4

This question builds off these two stackoverflow posts:

Here's the question: Why doesn't the multiple definition error appear for classes/structs/enums? Why does it only apply to functions or variables?

I wrote some example code in an effort to capture my confusion. There are 4 files: namespace.h, test.h, test.cpp, and main.cpp. The first file is included in both test.cpp and main.cpp, which leads to the multiple definition error if the correct lines are uncommented.

// namespace.h
#ifndef NAMESPACE_H
#define NAMESPACE_H

namespace NamespaceTest {
    // 1. Function in namespace: must be declaration, not defintion
    int test(); // GOOD

    // int test() { // BAD
    //    return 5;
    //}

    // 2. Classes can live in header file with full implementation
    // But if the function is defined outside of the struct, it causes compiler error
    struct TestStruct {
        int x;
        int test() { return 10; } // GOOD
    };

    //int TestStruct::test() { // BAD
    //    return 10;
    //}

    // 3. Variables are also not spared from the multiple definition error.
    //int x = 20; // BAD

    // 4. But enums are perfectly safe.
    enum TestEnum { ONE, TWO }; // GOOD
}

#endif
// test.h
#ifndef TEST_H
#define TEST_H

class Test {
public:
    int test();
};
#endif
// test.cpp
#include "test.h"
#include "namespace.h"

int NamespaceTest::test() {
    return 5;
}

int Test::test() {
    return NamespaceTest::test() + 1;
}
// main.cpp
#include <iostream>
#include "namespace.h"
#include "test.h"

int main() {
    std::cout << "NamespaceTest::test: " << NamespaceTest::test() << std::endl;

    Test test;
    std::cout << "Test::test: " <<test.test() << std::endl;

    NamespaceTest::TestStruct test2;
    std::cout << "NamespaceTest::TestStruct::test: " << test2.test() << std::endl;

    std::cout << "NamespaceTest::x: " << NamespaceTest::TestEnum::ONE << std::endl;
}

g++ test.cpp main.cpp -o main.out && ./main.out

NamespaceTest::test: 5
Test::test: 6
NamespaceTest::TestStruct::test: 10
NamespaceTest::x: 0
Daniel Handojo
  • 612
  • 5
  • 19
  • 3
    This doesn't really have anything to do with namespaces. Remove them and you still have the same issue. – Retired Ninja Jun 29 '21 at 23:40
  • The language designers wanted it that way . And it seems like a reasonable design -- it'd be hard to program if you couldn't use a class in a header included in two different units, right? – M.M Jun 29 '21 at 23:41
  • @RetiredNinja agreed, the issue exists separate of namespaces. – Daniel Handojo Jun 29 '21 at 23:47
  • @M.M I'm looking for something more specific.
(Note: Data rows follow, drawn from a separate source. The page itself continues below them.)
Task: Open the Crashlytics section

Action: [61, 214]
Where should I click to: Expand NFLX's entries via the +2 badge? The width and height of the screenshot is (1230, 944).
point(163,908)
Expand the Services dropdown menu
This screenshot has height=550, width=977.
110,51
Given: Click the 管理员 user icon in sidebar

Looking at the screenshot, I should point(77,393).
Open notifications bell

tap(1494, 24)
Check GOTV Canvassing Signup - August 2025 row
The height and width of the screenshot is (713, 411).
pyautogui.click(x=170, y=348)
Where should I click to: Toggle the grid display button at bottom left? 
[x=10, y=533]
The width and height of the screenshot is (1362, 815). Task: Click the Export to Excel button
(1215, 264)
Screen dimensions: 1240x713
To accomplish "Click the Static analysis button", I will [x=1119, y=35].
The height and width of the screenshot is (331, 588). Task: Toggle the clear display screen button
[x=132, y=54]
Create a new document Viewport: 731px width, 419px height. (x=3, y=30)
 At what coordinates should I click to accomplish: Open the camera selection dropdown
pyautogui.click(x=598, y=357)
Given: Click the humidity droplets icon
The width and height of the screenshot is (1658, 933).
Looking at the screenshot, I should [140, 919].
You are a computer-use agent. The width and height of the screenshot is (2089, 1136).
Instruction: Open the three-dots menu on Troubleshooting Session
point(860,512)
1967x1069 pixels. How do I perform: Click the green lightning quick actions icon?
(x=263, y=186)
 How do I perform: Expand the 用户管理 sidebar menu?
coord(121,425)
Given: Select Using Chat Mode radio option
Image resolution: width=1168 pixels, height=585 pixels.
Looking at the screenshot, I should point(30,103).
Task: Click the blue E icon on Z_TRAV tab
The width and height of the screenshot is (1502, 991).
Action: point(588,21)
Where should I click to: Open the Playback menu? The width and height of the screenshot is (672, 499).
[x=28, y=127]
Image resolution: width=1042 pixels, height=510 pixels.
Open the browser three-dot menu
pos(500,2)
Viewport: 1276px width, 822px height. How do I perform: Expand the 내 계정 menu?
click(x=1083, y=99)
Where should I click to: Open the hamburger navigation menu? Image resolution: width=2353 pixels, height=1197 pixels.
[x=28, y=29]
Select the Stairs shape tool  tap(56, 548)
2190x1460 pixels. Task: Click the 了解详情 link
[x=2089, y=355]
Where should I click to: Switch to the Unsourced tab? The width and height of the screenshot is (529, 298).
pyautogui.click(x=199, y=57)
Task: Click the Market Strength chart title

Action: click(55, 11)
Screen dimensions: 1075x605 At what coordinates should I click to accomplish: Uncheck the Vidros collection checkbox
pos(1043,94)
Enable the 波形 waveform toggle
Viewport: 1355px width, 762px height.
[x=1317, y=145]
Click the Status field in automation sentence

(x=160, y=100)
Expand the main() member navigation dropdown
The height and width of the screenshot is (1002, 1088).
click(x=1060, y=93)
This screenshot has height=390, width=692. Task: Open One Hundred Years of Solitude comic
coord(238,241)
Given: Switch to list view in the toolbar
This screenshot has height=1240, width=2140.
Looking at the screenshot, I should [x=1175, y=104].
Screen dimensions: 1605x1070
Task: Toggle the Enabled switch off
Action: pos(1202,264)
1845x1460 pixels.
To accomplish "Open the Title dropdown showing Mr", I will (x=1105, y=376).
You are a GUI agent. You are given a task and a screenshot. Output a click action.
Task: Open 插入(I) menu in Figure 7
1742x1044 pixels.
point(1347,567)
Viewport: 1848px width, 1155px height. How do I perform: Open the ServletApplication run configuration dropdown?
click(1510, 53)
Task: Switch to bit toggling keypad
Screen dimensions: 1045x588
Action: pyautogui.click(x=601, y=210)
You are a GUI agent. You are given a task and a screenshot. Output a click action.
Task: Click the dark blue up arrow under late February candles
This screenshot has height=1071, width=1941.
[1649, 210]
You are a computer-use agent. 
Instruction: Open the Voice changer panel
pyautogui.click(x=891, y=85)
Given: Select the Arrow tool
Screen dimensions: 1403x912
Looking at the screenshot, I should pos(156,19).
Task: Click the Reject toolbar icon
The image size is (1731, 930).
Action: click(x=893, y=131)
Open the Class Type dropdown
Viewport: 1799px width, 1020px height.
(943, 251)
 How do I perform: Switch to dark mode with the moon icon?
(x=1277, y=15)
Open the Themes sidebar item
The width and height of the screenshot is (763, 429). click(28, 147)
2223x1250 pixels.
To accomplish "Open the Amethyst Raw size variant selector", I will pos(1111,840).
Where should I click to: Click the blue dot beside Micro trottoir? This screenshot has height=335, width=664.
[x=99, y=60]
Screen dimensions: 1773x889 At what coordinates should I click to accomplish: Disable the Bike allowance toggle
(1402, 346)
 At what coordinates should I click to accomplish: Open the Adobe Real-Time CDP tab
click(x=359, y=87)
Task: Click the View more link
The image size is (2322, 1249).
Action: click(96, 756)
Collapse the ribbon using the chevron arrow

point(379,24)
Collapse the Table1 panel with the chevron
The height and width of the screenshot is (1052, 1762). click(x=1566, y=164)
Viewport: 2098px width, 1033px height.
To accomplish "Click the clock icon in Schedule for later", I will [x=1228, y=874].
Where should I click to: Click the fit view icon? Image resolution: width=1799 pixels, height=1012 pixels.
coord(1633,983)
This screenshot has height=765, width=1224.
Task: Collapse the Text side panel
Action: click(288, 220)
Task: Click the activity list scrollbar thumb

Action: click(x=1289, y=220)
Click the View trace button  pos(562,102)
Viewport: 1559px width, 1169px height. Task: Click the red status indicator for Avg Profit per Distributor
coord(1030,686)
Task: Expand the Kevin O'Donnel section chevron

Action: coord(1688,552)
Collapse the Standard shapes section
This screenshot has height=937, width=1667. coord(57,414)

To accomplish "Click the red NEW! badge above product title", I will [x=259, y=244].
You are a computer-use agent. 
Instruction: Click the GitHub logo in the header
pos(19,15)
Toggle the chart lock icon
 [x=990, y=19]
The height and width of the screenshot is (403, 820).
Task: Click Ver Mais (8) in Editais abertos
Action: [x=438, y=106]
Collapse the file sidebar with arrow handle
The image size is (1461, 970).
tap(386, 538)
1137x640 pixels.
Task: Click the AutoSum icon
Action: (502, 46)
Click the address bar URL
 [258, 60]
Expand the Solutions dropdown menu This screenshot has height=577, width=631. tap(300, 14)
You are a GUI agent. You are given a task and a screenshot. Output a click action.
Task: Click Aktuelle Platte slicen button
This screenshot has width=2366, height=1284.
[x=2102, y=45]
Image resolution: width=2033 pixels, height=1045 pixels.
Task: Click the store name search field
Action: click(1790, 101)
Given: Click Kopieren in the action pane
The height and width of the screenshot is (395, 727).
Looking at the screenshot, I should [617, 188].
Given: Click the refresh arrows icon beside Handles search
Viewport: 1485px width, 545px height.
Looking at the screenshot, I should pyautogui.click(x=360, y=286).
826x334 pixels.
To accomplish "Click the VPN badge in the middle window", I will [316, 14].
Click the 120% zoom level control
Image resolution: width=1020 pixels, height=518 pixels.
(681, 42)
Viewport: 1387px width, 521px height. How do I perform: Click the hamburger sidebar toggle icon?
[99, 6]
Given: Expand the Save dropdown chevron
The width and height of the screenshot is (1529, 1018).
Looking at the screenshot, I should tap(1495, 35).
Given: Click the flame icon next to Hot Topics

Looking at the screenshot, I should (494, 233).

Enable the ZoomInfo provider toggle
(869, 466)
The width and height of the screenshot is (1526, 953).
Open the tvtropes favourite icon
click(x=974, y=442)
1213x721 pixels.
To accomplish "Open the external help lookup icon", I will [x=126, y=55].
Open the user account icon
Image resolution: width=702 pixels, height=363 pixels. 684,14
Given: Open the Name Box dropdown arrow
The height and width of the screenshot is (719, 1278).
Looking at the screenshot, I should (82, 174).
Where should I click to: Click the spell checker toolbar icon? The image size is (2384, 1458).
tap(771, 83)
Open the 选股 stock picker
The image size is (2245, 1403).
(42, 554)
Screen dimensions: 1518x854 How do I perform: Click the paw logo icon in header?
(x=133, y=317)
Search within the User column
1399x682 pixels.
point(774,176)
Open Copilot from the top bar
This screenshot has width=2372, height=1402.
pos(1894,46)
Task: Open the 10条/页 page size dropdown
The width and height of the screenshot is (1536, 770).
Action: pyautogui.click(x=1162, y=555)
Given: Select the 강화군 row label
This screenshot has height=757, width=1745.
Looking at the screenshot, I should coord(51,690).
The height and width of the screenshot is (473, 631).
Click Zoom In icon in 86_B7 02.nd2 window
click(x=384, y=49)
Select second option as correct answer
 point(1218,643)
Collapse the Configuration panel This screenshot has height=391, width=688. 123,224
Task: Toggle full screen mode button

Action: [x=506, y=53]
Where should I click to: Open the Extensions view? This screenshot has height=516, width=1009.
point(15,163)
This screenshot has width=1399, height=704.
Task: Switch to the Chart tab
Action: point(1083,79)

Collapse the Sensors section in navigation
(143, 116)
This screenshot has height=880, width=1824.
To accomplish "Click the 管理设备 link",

Yes, it would be inconvenient if classes couldn't be defined in header files, but couldn't the same logic apply to variables or functions? What's the logical limitation preventing those from having duplicates? – Daniel Handojo Jun 29 '21 at 23:48
  • If there were duplicate function definitions how would the linker decide which one to call when you call the function? I guess you could say this topic is related to the separate compiler/linker model, classes do not have linkage whereas functions do – M.M Jun 29 '21 at 23:50
  • 1
    See my partial answer below. Inline is a curious specifier that allows for duplicate definitions of functions as long as they're identical. Since the duplicate definitions error comes from using the same header file in two "translation units" (not sure if I'm using that term right), we know they're identical and clearly this is somehow known by the linker as well. Why can't the linker tell in all cases? – Daniel Handojo Jun 30 '21 at 00:03
  • Basically, it's because functions generate code and classes do not. – Pete Becker Jun 30 '21 at 12:49
  • The reason for this behavior is 50 years ago hardware was a lot smaller and slower than it is today. Instead of having one giant source code file, source code was split up into smaller files that could be incrementally built and linked much faster. C++ inherited this design from C. There's hope! C++20 **modules** should help allow C++ be more like other modern languages that don't have this kind of constraint. – Eljay Jun 30 '21 at 13:11
  • classes don't generate code, that's interesting. Can you elaborate on that @PeteBecker? – Daniel Handojo Jun 30 '21 at 19:20
  • @Eljay I just learned that C++17 has inline variables. I'm still living in C++11 land, barely. So wow the future is crazy. – Daniel Handojo Jun 30 '21 at 19:30
  • @PeteBecker, I think I kinda get what you mean now. A class definition is used by the compiler to understand stuff like how much memory to allocate for local variables. In other words, that gets captured in the code section of an object file. The functions take up memory, but we've already confirmed they're inline. Static member variables fall into that bucket too (at least in C++17, I guess). I still wonder how the compiler guarantees the multiple class definitions are identical, but the claim that classes don't take space makes sense now. – Daniel Handojo Jun 30 '21 at 21:37

2 Answers2

2

After reading cppreference: inline specifier, I have a partial answer. The rules for inline stipulate that functions defined within classes are considered inline. And inline functions are permitted to have duplicate definitions provided (1) they live in separate translation units and (2) are identical. I'm paraphrasing, but that's the gist.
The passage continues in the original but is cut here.